Muscat is located in northeast Oman. The Tropic of Cancer passes south of the area. It is bordered to its west by the plains of the Al Batinah Region and to its east by Ash Sharqiyah Region. The interior plains of Ad Dakhiliyah Region border Muscat to the south, while the Gulf of Oman forms the northern and western periphery of the city. The water along the coast of Muscat runs deep, forming two natural harbours, in Muttrah and Muscat. The Central Hajar Mountains run through the northern coastline of the city.

Volcanic rocks, predominantly serpentinite and diorite are apparent in the Muscat area and extend along the Gulf of Oman coast for ten or twelve 16 km from the district of Darsait to Yiti. Plutonic rocks constitute the hills and mountains of Muscat and span approximately 30 mi from Darsait to Ras Jissah. These igneous rocks consists of serpentinite, greenstone, and basalt, typical of rocks in southeastern regions of the Arabian Peninsula. South of Muscat, the volcanic rock strata are broken up and distorted, rising to a maximum height of 6000 ft in Al-Dakhiliyah, a region which includes Jebel Akhdar, the country's highest range. The hills in Muscat are mostly devoid of vegetation but are rich in iron.

The halophytic sabkha type desert vegetation is predominant in Muscat. The Qurum Nature Reserve contains plants such as the Arthrocnemum Macrostachyum and Halopeplis Perfoliata. Coral reefs are common in Muscat. Acropora reefs exist in the sheltered bays of the satellite towns of Jussah and Khairan. Additionally, smaller Porites reef colonies exist in Khairan, which have fused to form a flat-top pavement that is visible at low tide. Crabs and spiny crayfish are found in the waters of the Muscat area, as are sardines and bonito. Glassfish are common in freshwater estuaries, such as the Qurum Nature Reserve.
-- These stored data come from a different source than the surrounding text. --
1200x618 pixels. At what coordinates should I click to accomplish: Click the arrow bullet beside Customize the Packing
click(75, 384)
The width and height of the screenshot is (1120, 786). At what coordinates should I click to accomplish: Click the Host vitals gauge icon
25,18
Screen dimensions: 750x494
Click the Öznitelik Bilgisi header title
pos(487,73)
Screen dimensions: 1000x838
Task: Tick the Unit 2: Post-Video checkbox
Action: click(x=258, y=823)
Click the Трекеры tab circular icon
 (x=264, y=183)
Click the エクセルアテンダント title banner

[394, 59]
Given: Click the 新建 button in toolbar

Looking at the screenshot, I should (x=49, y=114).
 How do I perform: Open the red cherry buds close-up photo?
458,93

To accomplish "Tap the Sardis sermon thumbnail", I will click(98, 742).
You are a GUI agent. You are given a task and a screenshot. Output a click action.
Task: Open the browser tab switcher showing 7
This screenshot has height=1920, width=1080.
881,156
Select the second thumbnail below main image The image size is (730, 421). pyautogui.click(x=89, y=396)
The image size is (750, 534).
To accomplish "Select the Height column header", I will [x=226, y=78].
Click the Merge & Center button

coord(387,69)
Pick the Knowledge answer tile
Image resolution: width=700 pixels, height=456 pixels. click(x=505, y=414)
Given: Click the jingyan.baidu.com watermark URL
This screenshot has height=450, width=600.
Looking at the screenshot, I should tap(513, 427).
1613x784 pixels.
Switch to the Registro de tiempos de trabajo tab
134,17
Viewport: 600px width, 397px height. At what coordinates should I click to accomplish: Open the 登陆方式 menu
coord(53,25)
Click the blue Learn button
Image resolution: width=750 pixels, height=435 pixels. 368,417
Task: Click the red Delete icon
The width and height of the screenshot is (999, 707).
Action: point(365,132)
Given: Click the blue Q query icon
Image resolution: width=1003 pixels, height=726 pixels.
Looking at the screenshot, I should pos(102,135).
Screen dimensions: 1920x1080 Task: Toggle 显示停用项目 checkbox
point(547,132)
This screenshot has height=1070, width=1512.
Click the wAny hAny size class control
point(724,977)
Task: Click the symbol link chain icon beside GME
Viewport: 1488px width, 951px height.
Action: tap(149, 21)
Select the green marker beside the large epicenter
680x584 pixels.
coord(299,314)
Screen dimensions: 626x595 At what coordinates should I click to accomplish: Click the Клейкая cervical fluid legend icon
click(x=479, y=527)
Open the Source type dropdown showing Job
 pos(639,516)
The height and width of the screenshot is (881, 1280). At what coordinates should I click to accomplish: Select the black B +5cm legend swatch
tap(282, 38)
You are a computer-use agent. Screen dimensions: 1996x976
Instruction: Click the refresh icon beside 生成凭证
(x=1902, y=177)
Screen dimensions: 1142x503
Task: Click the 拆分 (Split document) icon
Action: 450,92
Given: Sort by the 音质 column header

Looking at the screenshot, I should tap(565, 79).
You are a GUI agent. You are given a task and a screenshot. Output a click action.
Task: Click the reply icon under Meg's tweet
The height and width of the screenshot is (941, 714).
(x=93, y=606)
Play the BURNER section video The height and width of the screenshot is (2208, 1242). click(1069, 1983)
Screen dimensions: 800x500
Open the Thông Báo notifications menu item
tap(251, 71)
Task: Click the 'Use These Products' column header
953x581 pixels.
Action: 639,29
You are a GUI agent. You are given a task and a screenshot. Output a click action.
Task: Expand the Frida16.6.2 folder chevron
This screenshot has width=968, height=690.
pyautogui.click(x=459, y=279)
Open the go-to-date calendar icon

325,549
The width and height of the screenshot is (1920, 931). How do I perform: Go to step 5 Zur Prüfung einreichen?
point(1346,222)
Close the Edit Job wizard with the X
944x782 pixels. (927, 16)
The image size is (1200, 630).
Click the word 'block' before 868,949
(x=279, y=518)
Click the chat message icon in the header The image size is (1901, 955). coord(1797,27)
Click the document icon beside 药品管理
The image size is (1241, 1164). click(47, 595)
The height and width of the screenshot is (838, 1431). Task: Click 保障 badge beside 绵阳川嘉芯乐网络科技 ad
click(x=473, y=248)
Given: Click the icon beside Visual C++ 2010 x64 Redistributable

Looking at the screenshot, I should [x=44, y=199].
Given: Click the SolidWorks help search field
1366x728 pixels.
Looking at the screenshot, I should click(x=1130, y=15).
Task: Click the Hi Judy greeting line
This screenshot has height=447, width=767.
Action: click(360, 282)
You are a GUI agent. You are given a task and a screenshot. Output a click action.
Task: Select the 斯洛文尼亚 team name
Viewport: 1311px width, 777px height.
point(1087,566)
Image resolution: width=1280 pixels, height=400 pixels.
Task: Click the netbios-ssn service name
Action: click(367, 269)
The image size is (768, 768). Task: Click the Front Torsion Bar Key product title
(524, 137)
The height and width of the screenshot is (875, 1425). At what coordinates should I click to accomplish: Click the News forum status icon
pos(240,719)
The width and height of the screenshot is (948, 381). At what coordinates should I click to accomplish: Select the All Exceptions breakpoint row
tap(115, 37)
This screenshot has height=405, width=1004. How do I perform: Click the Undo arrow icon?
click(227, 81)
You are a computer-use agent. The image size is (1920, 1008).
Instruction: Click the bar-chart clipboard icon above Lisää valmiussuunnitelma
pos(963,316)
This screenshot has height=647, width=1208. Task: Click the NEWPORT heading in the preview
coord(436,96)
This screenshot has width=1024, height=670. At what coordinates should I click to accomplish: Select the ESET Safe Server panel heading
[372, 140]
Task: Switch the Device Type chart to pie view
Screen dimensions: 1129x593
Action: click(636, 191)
The Sultan Qaboos Street forms the main artery of Muscat, running west-to-east through the city. The street eventually becomes Al Nahdah Street near Al Wattayah. Several inter-city roads such as Nizwa Road and Al Amrat Road, intersect with Al Sultan Qaboos Road (in Rusail and Ruwi, respectively). Muttrah, with the Muscat Harbour, Corniche, and Mina Qaboos, is located in the north-eastern coastline of the city, adjacent to the Gulf of Oman. Other coastal districts of Muscat include Darsait, Mina Al Fahal, Ras Al Hamar, Al Qurum Heights, Al Khuwair, and Al Seeb. Residential and commercial districts further inland include Al Hamriyah, Al Wadi Al Kabir, Ruwi, Al Wattayah, Madinat Qaboos, Al Azaiba and Al Ghubra.

===Climate===

Muscat features a hot, arid climate (Köppen climate classification BWh) with long, sweltering summers and warm winters. Annual rainfall in Muscat is about 10 cm, falling mostly from December to April. In general, precipitation is scarce in Muscat, with the months May to November typically receiving only a trace of rainfall. However, in recent years, heavy precipitation events from tropical systems originating in the Arabian Sea have struck the city. Cyclone Gonu in June 2007 and Cyclone Phet in June 2010 affected the city with damaging winds and rainfall amounts exceeding 100 mm in just a single day. The climate generally is very hot and also very humid in the summer, with temperatures sometimes reaching as high as 45 °C.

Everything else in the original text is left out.